Wherein, r_m,iIndicate the residual error of i-th of sample in the m regression tree；f_m-1(x_i) indicate that the m-1 regression tree training obtains Learner, i.e., when independent variable be x_iThe emission index estimated value that the m-1 regression tree of Shi Liyong acquires is calculating the m recurrence F is used when setting the residual error of i-th of sample_m-1(x_i) replace f (x_i)；

8. the city bus emission index estimation method according to claim 7 for promoting regression tree based on gradient, feature It is, the method for one regression tree of fitting is in step (3): utilizes the residual error of i-th of sample in calculated the m regression tree r_m,i, gathered { (x_i,r_m,i)}_{I=1,2 ..., N}, to train the m regression tree T_m, the division region note of leaf node For R_m,j, j=1,2 ..., J.

9. the city bus emission index estimation method according to claim 8 for promoting regression tree based on gradient, feature It is, in step (3), the method for solving leaf node output valve is, for regression tree T_mEach leaf node:

Wherein, c_m,jIndicate the leaf node output valve in j-th of feature unit of the m regression tree, the i.e. estimated value of emission index.

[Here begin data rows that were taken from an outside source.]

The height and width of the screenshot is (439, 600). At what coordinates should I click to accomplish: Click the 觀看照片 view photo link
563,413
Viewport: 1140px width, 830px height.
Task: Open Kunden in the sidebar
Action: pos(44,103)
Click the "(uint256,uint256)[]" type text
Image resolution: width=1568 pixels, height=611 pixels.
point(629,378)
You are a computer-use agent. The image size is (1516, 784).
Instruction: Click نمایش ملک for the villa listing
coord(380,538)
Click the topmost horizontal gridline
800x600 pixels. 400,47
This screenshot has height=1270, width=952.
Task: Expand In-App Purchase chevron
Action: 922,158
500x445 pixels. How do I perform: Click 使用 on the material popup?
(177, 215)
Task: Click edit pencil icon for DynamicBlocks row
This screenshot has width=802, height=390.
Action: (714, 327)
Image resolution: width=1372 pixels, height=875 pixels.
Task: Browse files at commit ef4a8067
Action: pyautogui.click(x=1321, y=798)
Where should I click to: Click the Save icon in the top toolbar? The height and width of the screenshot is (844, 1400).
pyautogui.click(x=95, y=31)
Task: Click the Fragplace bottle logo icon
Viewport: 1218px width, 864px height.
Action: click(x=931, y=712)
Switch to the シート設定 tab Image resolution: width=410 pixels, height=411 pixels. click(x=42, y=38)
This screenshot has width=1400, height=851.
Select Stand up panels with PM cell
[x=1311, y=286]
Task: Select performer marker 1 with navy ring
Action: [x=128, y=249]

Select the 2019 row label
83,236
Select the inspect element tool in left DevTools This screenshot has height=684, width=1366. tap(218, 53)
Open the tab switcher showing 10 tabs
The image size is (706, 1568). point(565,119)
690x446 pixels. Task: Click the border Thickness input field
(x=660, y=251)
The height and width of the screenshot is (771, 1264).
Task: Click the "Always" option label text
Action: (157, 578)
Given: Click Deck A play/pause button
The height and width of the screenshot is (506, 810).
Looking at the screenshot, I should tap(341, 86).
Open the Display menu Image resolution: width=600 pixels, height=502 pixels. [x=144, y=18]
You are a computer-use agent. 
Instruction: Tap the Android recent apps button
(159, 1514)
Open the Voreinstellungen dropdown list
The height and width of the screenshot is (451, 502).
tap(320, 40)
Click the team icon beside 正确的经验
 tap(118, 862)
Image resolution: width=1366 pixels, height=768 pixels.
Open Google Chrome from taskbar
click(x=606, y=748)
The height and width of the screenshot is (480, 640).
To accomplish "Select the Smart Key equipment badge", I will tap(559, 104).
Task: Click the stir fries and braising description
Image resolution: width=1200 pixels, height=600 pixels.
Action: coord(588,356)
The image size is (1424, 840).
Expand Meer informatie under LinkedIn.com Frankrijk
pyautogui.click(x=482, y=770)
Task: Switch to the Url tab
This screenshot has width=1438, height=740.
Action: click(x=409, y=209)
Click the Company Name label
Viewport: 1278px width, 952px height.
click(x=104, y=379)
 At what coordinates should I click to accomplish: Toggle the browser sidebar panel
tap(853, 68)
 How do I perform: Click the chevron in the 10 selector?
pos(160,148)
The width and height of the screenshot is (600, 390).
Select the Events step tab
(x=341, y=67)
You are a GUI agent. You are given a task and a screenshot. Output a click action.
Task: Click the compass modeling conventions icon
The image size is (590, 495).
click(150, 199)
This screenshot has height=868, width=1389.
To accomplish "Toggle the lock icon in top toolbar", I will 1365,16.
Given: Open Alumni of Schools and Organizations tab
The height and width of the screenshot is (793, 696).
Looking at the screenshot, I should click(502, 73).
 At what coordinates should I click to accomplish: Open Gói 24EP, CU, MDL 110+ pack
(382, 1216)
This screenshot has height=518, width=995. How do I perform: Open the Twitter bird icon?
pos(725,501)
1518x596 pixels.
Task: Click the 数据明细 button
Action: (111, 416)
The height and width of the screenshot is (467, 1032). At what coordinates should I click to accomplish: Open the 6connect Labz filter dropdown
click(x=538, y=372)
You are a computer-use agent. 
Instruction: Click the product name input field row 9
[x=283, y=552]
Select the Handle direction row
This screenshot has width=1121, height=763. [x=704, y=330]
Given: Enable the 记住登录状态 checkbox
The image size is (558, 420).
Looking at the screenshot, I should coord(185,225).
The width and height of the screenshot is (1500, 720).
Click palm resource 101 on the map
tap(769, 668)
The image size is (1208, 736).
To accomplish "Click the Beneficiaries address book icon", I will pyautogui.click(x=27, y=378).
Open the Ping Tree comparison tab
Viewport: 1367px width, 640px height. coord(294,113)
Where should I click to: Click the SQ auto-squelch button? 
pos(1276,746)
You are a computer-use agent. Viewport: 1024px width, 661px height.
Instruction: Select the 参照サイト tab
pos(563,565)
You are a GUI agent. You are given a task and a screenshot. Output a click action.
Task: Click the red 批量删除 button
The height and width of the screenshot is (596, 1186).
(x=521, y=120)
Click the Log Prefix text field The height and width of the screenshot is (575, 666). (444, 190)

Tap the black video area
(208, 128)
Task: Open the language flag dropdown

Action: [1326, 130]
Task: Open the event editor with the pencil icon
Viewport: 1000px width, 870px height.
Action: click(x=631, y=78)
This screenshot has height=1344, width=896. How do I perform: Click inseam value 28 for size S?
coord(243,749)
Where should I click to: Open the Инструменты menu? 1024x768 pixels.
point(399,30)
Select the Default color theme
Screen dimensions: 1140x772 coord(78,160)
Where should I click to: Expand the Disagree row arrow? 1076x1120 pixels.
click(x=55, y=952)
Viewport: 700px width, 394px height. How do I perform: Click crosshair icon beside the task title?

10. the city bus emission index estimation method according to claim 9 for promoting regression tree based on gradient, feature It is, in step (4), the update method of learner are as follows: obtain regression tree T_mAll leaf node output valves after, renewal learning Device:

Wherein, feature space is divided into J unit { R by regression tree₁,R₂,...,R_J, feature space refers to every recurrence leaf The generating mode of node determines the method for dividing leaf node that is, according to the number of independent variable and value range；R_m,jIndicate the m J-th of feature unit of regression tree, each feature unit indicate a division classification；I(x∈R_m,j) it is indicator function, x is certainly Variable, i.e. discharge variation VSP_t, v_t-1And a_t-1, as regression tree T_mDetermine x ∈ R_m,jWhen, that is, indicate that the independent variable belongs to R_m,j In unit, I value takes 1 at this time, is otherwise 0；c_m,jIndicate the defeated of the leaf node that the m regression tree obtains under j-th of feature unit It is worth out, i.e. emission index value under this feature unit；

Wherein, shrinkage parameters v is known as learning rate；

According to the continuous iteration of process of the m regression tree of training, until obtaining the final ladder of M regression tree superposition after iteration M times Degree promotes regression tree model, and representation method is as follows:

Wherein,Indicate that gradient promotes regression tree.